**Action item**
Copy all of the data below word for word, keeping every line the same.

·····

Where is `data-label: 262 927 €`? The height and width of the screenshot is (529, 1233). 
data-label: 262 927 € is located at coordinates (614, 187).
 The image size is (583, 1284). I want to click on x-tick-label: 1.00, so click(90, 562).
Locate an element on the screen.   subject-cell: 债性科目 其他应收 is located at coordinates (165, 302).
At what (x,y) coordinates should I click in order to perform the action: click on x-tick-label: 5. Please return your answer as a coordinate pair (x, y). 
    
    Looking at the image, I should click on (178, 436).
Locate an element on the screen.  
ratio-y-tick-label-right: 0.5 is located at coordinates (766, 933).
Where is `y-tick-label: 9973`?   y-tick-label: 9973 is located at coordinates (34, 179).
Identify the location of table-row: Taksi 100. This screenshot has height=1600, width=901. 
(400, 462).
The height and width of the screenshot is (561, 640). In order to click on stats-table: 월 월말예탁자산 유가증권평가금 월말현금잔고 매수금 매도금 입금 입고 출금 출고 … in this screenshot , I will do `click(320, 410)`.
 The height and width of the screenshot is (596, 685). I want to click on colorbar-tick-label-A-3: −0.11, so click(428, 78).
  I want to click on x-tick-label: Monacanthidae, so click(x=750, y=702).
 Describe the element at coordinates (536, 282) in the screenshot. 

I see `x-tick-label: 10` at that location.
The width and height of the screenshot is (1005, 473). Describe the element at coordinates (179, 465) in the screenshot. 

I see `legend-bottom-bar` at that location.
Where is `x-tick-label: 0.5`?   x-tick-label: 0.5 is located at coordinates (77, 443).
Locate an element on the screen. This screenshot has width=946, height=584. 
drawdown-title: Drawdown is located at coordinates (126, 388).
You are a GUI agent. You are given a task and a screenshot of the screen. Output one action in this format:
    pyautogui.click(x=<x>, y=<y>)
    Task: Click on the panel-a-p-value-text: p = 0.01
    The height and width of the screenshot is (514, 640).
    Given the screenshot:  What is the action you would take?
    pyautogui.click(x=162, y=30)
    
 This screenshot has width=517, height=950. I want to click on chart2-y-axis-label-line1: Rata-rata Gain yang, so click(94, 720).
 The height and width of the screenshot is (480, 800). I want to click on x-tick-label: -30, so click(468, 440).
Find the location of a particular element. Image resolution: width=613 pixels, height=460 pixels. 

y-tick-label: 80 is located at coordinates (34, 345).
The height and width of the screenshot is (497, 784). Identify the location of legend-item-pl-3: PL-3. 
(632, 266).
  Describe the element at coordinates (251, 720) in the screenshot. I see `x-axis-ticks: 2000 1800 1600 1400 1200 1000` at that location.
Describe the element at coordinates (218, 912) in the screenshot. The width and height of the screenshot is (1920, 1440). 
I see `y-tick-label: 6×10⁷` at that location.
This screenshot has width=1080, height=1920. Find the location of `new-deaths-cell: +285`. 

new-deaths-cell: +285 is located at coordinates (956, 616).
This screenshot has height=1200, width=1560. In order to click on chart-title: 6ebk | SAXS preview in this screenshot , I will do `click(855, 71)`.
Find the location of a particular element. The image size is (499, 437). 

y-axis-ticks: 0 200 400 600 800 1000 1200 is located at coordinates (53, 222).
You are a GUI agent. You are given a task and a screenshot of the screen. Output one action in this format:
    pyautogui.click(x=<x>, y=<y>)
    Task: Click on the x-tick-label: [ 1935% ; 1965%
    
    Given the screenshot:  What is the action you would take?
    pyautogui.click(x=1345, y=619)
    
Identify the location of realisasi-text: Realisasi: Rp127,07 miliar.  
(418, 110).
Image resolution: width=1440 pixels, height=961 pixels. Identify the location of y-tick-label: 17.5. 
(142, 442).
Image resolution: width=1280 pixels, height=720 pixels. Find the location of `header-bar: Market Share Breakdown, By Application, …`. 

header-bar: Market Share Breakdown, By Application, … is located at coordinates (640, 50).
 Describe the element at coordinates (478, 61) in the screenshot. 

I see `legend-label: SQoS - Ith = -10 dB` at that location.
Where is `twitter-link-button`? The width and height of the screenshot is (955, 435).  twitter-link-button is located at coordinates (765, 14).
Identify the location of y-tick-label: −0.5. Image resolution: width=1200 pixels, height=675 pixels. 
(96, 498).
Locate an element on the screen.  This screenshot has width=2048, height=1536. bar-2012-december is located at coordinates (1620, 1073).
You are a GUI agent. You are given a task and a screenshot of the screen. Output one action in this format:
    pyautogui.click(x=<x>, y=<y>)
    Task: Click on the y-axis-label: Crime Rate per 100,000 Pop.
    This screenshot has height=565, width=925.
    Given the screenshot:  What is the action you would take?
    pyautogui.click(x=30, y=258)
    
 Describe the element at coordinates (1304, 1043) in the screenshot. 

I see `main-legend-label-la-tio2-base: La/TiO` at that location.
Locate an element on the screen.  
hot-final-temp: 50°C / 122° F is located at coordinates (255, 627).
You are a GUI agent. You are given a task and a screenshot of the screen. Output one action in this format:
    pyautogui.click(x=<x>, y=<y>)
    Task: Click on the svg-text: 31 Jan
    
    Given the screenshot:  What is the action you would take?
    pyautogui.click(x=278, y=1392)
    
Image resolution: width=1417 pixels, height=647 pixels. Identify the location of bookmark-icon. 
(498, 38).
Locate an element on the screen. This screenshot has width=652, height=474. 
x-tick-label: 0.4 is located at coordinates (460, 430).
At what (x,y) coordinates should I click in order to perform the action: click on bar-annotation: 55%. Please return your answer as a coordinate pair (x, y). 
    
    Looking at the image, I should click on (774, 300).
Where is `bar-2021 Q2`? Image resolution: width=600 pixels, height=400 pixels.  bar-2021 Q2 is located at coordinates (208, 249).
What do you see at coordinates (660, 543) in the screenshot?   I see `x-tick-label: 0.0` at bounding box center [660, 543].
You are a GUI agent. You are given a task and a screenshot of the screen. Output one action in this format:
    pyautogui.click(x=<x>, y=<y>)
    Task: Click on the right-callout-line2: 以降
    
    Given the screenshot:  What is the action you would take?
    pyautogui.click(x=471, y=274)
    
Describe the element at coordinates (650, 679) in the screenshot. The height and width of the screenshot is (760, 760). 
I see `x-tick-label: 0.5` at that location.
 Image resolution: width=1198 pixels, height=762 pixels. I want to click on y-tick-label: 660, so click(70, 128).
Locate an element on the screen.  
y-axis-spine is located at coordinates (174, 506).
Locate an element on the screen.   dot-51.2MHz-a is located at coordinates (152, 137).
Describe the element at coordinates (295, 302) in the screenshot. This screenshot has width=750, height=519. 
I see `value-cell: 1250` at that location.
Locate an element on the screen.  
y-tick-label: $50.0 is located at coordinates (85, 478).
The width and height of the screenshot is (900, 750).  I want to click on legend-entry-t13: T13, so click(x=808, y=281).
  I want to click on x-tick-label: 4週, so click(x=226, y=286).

·····

**Exercise result**
Where is `data-label: 262 927 €`? The height and width of the screenshot is (529, 1233). 
data-label: 262 927 € is located at coordinates (614, 187).
 The image size is (583, 1284). I want to click on x-tick-label: 1.00, so click(90, 562).
Locate an element on the screen.   subject-cell: 债性科目 其他应收 is located at coordinates (165, 302).
At what (x,y) coordinates should I click in order to perform the action: click on x-tick-label: 5. Please return your answer as a coordinate pair (x, y). 
    
    Looking at the image, I should click on (178, 436).
Locate an element on the screen.  
ratio-y-tick-label-right: 0.5 is located at coordinates (766, 933).
Where is `y-tick-label: 9973`?   y-tick-label: 9973 is located at coordinates (34, 179).
Identify the location of table-row: Taksi 100. This screenshot has height=1600, width=901. 
(400, 462).
The height and width of the screenshot is (561, 640). In order to click on stats-table: 월 월말예탁자산 유가증권평가금 월말현금잔고 매수금 매도금 입금 입고 출금 출고 … in this screenshot , I will do `click(320, 410)`.
 The height and width of the screenshot is (596, 685). I want to click on colorbar-tick-label-A-3: −0.11, so click(428, 78).
  I want to click on x-tick-label: Monacanthidae, so click(x=750, y=702).
 Describe the element at coordinates (536, 282) in the screenshot. 

I see `x-tick-label: 10` at that location.
The width and height of the screenshot is (1005, 473). Describe the element at coordinates (179, 465) in the screenshot. 

I see `legend-bottom-bar` at that location.
Where is `x-tick-label: 0.5`?   x-tick-label: 0.5 is located at coordinates (77, 443).
Locate an element on the screen. This screenshot has width=946, height=584. 
drawdown-title: Drawdown is located at coordinates (126, 388).
You are a GUI agent. You are given a task and a screenshot of the screen. Output one action in this format:
    pyautogui.click(x=<x>, y=<y>)
    Task: Click on the panel-a-p-value-text: p = 0.01
    The height and width of the screenshot is (514, 640).
    Given the screenshot:  What is the action you would take?
    pyautogui.click(x=162, y=30)
    
 This screenshot has width=517, height=950. I want to click on chart2-y-axis-label-line1: Rata-rata Gain yang, so click(94, 720).
 The height and width of the screenshot is (480, 800). I want to click on x-tick-label: -30, so click(468, 440).
Find the location of a particular element. Image resolution: width=613 pixels, height=460 pixels. 

y-tick-label: 80 is located at coordinates (34, 345).
The height and width of the screenshot is (497, 784). Identify the location of legend-item-pl-3: PL-3. 
(632, 266).
  Describe the element at coordinates (251, 720) in the screenshot. I see `x-axis-ticks: 2000 1800 1600 1400 1200 1000` at that location.
Describe the element at coordinates (218, 912) in the screenshot. The width and height of the screenshot is (1920, 1440). 
I see `y-tick-label: 6×10⁷` at that location.
This screenshot has width=1080, height=1920. Find the location of `new-deaths-cell: +285`. 

new-deaths-cell: +285 is located at coordinates (956, 616).
This screenshot has height=1200, width=1560. In order to click on chart-title: 6ebk | SAXS preview in this screenshot , I will do `click(855, 71)`.
Find the location of a particular element. The image size is (499, 437). 

y-axis-ticks: 0 200 400 600 800 1000 1200 is located at coordinates (53, 222).
You are a GUI agent. You are given a task and a screenshot of the screen. Output one action in this format:
    pyautogui.click(x=<x>, y=<y>)
    Task: Click on the x-tick-label: [ 1935% ; 1965%
    
    Given the screenshot:  What is the action you would take?
    pyautogui.click(x=1345, y=619)
    
Identify the location of realisasi-text: Realisasi: Rp127,07 miliar.  
(418, 110).
Image resolution: width=1440 pixels, height=961 pixels. Identify the location of y-tick-label: 17.5. 
(142, 442).
Image resolution: width=1280 pixels, height=720 pixels. Find the location of `header-bar: Market Share Breakdown, By Application, …`. 

header-bar: Market Share Breakdown, By Application, … is located at coordinates (640, 50).
 Describe the element at coordinates (478, 61) in the screenshot. 

I see `legend-label: SQoS - Ith = -10 dB` at that location.
Where is `twitter-link-button`? The width and height of the screenshot is (955, 435).  twitter-link-button is located at coordinates (765, 14).
Identify the location of y-tick-label: −0.5. Image resolution: width=1200 pixels, height=675 pixels. 
(96, 498).
Locate an element on the screen.  This screenshot has width=2048, height=1536. bar-2012-december is located at coordinates (1620, 1073).
You are a GUI agent. You are given a task and a screenshot of the screen. Output one action in this format:
    pyautogui.click(x=<x>, y=<y>)
    Task: Click on the y-axis-label: Crime Rate per 100,000 Pop.
    This screenshot has height=565, width=925.
    Given the screenshot:  What is the action you would take?
    pyautogui.click(x=30, y=258)
    
 Describe the element at coordinates (1304, 1043) in the screenshot. 

I see `main-legend-label-la-tio2-base: La/TiO` at that location.
Locate an element on the screen.  
hot-final-temp: 50°C / 122° F is located at coordinates (255, 627).
You are a GUI agent. You are given a task and a screenshot of the screen. Output one action in this format:
    pyautogui.click(x=<x>, y=<y>)
    Task: Click on the svg-text: 31 Jan
    
    Given the screenshot:  What is the action you would take?
    pyautogui.click(x=278, y=1392)
    
Image resolution: width=1417 pixels, height=647 pixels. Identify the location of bookmark-icon. 
(498, 38).
Locate an element on the screen. This screenshot has width=652, height=474. 
x-tick-label: 0.4 is located at coordinates (460, 430).
At what (x,y) coordinates should I click in order to perform the action: click on bar-annotation: 55%. Please return your answer as a coordinate pair (x, y). 
    
    Looking at the image, I should click on (774, 300).
Where is `bar-2021 Q2`? Image resolution: width=600 pixels, height=400 pixels.  bar-2021 Q2 is located at coordinates (208, 249).
What do you see at coordinates (660, 543) in the screenshot?   I see `x-tick-label: 0.0` at bounding box center [660, 543].
You are a GUI agent. You are given a task and a screenshot of the screen. Output one action in this format:
    pyautogui.click(x=<x>, y=<y>)
    Task: Click on the right-callout-line2: 以降
    
    Given the screenshot:  What is the action you would take?
    pyautogui.click(x=471, y=274)
    
Describe the element at coordinates (650, 679) in the screenshot. The height and width of the screenshot is (760, 760). 
I see `x-tick-label: 0.5` at that location.
 Image resolution: width=1198 pixels, height=762 pixels. I want to click on y-tick-label: 660, so click(70, 128).
Locate an element on the screen.  
y-axis-spine is located at coordinates (174, 506).
Locate an element on the screen.   dot-51.2MHz-a is located at coordinates (152, 137).
Describe the element at coordinates (295, 302) in the screenshot. This screenshot has width=750, height=519. 
I see `value-cell: 1250` at that location.
Locate an element on the screen.  
y-tick-label: $50.0 is located at coordinates (85, 478).
The width and height of the screenshot is (900, 750).  I want to click on legend-entry-t13: T13, so click(x=808, y=281).
  I want to click on x-tick-label: 4週, so click(x=226, y=286).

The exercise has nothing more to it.